Expanding the CRTC’s reach?

A similar economic argument can be made regarding the government’s notion to subject digital companies to Canada’s Broadcasting Act, and thus to the authority of the CRTC. The idea of threatening international websites with fines if they do not respect certain standards regarding investing in local production, and even banning a site in case of non-payment of such fines, demonstrates glaring technological illiteracy. This operating method does not take into account the way the internet functions today. There are more and more alternatives to popular sites emerging all the time. Banning a service or forcing content that users don’t want will only push them toward other platforms that are not subject to those standards, circumventing geolocation restrictions if need be.

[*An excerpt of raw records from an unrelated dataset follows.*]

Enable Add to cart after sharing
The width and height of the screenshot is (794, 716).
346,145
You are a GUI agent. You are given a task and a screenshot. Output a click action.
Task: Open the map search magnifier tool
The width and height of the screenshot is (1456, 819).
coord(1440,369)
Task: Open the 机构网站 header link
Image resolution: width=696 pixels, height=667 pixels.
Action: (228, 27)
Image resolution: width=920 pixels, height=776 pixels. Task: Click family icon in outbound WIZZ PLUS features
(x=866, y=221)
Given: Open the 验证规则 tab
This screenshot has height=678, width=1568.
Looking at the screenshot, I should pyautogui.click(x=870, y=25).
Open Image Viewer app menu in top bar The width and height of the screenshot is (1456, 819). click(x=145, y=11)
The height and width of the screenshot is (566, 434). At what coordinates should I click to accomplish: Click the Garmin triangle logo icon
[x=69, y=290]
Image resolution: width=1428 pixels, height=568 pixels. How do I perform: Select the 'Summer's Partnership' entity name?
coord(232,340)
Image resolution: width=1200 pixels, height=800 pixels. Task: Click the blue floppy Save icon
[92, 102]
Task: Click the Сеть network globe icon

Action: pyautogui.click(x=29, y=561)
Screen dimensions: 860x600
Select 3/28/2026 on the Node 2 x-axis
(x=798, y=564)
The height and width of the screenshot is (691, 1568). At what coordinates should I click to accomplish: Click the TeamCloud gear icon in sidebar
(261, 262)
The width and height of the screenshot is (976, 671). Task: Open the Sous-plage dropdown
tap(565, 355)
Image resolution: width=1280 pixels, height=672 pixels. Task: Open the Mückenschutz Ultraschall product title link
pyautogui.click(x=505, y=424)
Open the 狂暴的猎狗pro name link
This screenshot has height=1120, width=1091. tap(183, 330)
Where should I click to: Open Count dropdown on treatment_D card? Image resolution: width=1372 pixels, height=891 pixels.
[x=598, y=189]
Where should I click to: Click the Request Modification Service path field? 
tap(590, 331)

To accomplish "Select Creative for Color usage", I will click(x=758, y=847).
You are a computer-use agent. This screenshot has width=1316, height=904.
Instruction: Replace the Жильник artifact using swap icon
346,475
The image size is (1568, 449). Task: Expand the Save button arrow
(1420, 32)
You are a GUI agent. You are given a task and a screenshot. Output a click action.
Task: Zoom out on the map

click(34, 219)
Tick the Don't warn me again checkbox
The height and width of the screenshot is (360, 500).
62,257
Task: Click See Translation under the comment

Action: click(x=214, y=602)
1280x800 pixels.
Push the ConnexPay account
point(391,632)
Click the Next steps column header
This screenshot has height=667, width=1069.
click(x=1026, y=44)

Attempts to force unwanted content on the population are simply doomed to fail. An example of this kind of futile policy is the CRTC requirement for Quebec radio stations to play francophone music. To respect the quotas, stations play the vast majority of francophone songs outside of peak listening hours. Even when the government does get companies to collaborate, if the public is not interested in the content, it will end up in some forgotten corner of the platform, remaining online solely to justify respecting some rule or an other. And once again, the additional costs to produce and provide this unwanted content will be passed on to customers, who will be forced to foot the bill.

In all of these cases, it’s consumers who end up being hurt by the various laws proposed by the federal government. They’re the ones who see the prices of different online services rise in response to arbitrary content quotas, to the propping up of industries that need to reinvent themselves, and to arbitrary taxes on innovative companies that create interesting products.

It’s time to stop punishing consumers for the choices they make simply because they fail to conform to the choices a bureaucrat would make for them.

Olivier Rancourt is an Economist at the MEI. The views reflected in this op-ed are his own.